The word itai meaning “painful” is one of the first words one picks up living in Japan. That versatile little word can be used in nearly all situations, but one visit to the doctor and it quickly becomes apparent that a much more nuanced vocabulary is necessary for describing pain. Consider when a doctor or dentist asks you to describe your pain in English. They might ask if your pain is dull or sharp, if it is throbbing or stinging or pounding or smarting. Likewise Japanese has a rich assortment of words to describe various types of pain. Mastering these can spare you figurative headaches, if not aid your literal headaches as well.

Like so many aspects of language, Japanese uses onomatopoeia to describe different types of pain. There are exceptions, such as the word shimiru(沁みる), meaning “to smart,” but much more common are abstract sounds. Here are a few of the most common

ズキズキ (zuki-zuki): Used for a throbbing sort of pain, this word can describe both sharp and dull aches, but is most commonly used for toothaches.

シクシク(shiku-shiku): This is usually, but not exclusively used to describe stomach pains. It describes dull, prolonged pain.

ガンガン(gan-gan): used almost exclusively for headaches, this word describes a “pounding” or “splitting” pain, as in “I have a splitting headache!”

キリキリ(kiri-kiri): This is used for sharp pains like stomach cramps, or that weird feeling when your lung sticks to your rib cage.
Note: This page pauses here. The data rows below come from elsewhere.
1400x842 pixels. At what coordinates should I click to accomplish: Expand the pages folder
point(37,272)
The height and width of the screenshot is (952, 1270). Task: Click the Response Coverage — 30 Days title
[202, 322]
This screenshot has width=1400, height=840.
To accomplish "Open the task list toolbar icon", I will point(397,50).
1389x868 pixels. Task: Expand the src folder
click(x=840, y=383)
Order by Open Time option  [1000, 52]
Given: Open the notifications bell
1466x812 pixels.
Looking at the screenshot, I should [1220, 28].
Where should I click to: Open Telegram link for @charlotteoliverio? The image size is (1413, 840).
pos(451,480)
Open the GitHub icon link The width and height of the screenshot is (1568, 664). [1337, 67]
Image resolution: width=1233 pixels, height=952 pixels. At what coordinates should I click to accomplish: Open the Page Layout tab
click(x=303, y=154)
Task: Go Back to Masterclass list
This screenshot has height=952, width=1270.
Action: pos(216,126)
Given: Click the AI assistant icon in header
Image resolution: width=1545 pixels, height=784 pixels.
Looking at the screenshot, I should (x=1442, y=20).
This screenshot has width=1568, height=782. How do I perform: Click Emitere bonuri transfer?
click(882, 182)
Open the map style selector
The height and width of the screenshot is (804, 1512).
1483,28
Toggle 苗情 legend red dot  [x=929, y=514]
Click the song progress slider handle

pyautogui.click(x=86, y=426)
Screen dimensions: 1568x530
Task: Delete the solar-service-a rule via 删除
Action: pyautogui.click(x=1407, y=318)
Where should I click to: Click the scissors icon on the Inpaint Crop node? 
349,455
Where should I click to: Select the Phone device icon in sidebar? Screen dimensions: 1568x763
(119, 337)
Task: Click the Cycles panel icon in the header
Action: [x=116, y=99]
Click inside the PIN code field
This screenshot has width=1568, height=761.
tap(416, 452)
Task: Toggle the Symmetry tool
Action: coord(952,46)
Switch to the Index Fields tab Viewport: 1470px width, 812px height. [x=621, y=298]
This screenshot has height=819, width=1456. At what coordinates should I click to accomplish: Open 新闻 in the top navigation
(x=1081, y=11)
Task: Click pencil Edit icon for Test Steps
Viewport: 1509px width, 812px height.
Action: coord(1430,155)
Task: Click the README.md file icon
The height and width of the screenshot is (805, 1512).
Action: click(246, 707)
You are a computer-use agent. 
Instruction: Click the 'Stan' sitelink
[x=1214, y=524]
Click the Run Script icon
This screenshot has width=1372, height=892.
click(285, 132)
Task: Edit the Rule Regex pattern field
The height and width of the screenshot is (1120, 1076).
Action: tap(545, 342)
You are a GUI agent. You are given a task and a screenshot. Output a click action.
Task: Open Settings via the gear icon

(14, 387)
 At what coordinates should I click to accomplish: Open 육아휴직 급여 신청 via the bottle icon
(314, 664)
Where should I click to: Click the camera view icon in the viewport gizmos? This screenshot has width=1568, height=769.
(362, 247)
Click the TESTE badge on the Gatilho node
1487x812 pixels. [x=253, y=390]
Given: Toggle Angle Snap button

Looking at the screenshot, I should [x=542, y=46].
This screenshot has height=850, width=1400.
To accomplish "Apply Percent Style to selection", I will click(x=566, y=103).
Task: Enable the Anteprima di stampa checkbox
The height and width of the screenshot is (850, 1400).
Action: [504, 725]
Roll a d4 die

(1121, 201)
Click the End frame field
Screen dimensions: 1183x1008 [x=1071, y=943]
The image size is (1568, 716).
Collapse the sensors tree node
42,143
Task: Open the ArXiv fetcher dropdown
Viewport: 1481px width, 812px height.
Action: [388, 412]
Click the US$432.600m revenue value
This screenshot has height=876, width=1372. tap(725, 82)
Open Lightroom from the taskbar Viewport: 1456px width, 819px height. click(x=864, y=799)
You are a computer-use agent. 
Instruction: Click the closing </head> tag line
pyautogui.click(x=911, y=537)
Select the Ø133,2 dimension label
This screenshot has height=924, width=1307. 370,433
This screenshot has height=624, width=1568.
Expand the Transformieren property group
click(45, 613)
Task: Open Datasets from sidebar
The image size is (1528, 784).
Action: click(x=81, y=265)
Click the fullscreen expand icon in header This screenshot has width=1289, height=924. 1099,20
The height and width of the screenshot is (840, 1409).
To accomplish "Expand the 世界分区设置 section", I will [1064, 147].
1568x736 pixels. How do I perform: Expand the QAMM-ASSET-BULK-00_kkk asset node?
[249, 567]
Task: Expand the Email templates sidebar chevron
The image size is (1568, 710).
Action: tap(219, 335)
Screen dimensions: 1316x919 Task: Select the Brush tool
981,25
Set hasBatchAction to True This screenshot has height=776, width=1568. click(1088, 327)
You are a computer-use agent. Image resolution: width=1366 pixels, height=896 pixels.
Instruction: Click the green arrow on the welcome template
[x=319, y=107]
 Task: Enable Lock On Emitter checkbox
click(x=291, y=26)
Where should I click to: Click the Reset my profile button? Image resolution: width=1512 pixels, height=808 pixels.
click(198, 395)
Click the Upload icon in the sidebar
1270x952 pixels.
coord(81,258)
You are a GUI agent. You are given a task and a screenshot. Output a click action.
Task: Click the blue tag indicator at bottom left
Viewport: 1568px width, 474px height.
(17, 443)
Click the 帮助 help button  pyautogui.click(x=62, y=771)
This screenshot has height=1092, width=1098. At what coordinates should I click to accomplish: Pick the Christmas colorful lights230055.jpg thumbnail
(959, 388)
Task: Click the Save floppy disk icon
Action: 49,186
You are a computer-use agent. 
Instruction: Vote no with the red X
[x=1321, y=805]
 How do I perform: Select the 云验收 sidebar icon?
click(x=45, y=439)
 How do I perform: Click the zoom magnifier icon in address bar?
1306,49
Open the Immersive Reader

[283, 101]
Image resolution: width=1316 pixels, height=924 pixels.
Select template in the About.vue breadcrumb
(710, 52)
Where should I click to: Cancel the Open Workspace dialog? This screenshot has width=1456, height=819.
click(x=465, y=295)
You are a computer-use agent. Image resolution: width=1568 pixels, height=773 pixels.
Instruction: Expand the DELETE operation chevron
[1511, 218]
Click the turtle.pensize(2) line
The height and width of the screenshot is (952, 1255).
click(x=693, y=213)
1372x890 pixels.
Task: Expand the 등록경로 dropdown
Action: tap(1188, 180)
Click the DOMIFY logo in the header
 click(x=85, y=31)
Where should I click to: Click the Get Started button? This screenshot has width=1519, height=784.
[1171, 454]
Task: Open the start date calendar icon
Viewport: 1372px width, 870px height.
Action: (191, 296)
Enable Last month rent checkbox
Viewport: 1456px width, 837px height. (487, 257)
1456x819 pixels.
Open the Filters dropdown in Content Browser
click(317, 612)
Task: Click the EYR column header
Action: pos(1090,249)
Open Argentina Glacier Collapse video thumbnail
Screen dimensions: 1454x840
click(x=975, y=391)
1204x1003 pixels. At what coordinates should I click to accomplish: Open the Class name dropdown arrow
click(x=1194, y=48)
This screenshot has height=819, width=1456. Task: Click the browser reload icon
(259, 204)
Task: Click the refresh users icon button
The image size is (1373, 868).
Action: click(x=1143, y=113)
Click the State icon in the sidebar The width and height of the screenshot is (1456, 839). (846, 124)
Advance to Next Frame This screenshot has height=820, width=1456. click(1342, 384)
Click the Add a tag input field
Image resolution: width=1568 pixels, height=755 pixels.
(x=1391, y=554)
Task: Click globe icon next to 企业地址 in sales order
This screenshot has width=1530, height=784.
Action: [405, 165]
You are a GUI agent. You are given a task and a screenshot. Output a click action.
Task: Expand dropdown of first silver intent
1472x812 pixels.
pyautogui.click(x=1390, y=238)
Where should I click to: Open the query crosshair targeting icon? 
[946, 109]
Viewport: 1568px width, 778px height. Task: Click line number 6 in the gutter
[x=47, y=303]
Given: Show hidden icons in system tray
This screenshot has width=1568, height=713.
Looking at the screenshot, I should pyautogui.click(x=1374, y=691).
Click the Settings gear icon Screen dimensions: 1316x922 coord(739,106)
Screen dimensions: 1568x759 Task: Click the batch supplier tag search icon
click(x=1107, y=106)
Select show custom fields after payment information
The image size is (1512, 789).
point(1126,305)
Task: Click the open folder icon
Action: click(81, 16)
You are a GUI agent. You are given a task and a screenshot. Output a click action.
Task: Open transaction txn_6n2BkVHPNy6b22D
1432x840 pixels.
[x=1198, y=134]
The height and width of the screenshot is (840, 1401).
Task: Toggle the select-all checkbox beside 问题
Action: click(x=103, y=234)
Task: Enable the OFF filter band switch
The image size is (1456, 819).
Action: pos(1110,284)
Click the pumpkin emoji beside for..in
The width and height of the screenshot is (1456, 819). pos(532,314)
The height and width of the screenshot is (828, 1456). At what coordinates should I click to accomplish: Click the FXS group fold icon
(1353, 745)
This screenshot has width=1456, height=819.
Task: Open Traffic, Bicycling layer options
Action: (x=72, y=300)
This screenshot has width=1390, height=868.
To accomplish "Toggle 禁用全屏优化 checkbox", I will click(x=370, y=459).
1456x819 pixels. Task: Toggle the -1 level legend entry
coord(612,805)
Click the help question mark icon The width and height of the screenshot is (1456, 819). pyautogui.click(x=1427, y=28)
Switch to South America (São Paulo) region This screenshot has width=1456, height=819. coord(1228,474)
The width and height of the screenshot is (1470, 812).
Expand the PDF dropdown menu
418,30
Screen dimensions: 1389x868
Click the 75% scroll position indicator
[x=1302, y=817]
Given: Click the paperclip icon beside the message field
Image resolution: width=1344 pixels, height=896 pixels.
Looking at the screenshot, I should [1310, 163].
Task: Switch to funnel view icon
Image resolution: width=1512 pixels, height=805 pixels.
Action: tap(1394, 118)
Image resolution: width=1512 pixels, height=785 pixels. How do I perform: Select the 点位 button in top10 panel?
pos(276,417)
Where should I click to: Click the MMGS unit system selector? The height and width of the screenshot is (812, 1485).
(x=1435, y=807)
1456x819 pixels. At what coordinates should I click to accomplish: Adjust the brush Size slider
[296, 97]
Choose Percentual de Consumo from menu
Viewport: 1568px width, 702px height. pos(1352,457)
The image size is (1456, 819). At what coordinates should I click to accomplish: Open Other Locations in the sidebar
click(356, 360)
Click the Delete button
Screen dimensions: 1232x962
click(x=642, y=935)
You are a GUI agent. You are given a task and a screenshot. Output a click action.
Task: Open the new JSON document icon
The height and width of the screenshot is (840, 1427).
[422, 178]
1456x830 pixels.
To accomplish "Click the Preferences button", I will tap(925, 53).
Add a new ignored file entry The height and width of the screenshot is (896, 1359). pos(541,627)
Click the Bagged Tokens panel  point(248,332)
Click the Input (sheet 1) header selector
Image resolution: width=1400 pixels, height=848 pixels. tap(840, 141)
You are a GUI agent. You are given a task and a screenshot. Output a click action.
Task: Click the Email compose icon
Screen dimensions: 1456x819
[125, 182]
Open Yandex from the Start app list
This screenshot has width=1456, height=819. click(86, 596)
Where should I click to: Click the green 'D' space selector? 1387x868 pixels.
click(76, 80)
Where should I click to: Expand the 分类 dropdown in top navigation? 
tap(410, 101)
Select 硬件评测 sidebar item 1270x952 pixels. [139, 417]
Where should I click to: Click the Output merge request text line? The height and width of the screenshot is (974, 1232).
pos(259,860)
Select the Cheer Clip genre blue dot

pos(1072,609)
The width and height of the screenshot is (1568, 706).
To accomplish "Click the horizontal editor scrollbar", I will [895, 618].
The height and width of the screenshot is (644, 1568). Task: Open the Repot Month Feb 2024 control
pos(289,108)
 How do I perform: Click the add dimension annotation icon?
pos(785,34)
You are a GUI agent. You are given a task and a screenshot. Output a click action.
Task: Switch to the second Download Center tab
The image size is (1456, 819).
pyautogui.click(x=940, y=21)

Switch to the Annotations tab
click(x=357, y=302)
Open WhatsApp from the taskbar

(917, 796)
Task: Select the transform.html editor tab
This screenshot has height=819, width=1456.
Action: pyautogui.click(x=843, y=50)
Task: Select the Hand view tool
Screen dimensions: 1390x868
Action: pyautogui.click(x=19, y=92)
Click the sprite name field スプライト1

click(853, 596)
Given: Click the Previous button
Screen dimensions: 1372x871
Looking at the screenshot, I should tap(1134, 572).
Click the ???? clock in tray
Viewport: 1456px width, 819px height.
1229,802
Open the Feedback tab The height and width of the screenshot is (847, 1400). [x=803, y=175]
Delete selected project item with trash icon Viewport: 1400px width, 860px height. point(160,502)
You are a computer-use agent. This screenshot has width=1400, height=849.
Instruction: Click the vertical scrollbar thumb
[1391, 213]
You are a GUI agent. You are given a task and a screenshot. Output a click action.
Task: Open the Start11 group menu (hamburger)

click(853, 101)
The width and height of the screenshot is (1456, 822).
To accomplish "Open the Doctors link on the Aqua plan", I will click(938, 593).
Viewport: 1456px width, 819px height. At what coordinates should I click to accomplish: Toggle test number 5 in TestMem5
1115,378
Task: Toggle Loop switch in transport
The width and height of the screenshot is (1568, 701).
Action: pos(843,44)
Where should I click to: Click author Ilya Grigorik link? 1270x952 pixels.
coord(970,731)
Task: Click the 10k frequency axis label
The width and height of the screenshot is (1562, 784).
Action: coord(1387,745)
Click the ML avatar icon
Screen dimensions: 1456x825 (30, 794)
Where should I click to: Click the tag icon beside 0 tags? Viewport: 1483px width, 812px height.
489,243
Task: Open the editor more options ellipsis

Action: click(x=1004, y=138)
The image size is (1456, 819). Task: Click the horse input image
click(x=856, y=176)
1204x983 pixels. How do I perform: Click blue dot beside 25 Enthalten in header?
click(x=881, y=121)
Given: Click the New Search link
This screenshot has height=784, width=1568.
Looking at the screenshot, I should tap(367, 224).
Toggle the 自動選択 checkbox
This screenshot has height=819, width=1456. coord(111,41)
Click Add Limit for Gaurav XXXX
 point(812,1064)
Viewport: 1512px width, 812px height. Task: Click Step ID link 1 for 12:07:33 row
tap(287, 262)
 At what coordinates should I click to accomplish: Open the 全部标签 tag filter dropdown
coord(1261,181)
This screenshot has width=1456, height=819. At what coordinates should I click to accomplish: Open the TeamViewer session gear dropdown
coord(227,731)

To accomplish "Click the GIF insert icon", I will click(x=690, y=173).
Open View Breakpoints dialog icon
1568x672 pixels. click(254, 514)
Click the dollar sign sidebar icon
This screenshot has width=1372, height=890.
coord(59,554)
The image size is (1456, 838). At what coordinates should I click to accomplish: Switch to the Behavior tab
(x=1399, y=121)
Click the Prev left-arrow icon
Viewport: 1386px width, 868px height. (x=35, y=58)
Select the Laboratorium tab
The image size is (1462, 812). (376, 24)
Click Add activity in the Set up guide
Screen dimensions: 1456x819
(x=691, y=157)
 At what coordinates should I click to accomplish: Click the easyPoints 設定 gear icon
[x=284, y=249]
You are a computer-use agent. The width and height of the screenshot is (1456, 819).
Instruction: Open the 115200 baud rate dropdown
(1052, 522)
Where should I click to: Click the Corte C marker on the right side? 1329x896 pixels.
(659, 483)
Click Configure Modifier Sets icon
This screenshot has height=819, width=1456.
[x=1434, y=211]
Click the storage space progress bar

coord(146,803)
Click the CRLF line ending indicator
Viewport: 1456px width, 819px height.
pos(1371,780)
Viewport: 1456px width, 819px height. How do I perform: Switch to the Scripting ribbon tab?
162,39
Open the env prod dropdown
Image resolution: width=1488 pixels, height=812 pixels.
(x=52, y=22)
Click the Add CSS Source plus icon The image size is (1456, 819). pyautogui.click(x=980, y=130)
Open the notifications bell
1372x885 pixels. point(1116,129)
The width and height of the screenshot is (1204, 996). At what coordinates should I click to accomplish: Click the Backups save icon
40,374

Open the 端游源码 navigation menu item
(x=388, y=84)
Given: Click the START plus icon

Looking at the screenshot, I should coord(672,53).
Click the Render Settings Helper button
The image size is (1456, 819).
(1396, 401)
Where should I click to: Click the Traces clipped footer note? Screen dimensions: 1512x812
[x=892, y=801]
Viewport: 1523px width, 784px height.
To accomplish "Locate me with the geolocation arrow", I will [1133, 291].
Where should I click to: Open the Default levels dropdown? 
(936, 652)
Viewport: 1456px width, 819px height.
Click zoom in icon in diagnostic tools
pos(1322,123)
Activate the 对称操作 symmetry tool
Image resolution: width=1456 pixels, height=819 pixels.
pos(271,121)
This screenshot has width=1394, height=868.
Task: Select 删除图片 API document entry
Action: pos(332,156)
ピリピリ(piri-piri): Similar to the word “sting” in English, this word describes the sensation like you have been stuck with a needle.

チクチク(chiku-chiku): This pain is somewhat similar to “piri-piri” as it describes a stinging of burning feeling, but “piri-piri” is more for superficial injuries whereas “chiku-chiku” tends to be used for deeper sorts of pain. This word can also describe an itchy or uncomfortable feeling like chafing.

ドーン(dōn): This is a general way to state that a pain is dull.

キー(ki): By contrast, this is used for sharp pains.

キュー(kyū): This describes a sort of wrenching, or squeezing feeling like menstrual cramps.

An important point to note is that these words are most often used in combination with the verb suru (する) meaning “to do,” so a typical usage might read like “歯がズキズキする” (ha ga zuki-zuki suru), or “my tooth is throbbing.” Another way to construct these sentences is to add the phrase ‘to itai‘(と痛い) to the end. For example “歯がズキズキと痛い” (ha ga zuki-zuki to itai).

There are even more words than this, and in fact often times Japanese people will make-up their own. There is an organic sense for onomatopoeia among Japanese native speakers, but for people to whom Japanese is a second language, it may be difficult to get a natural sense of these words. Hopefully this list will get you through the hard part of your next visit to the clinic.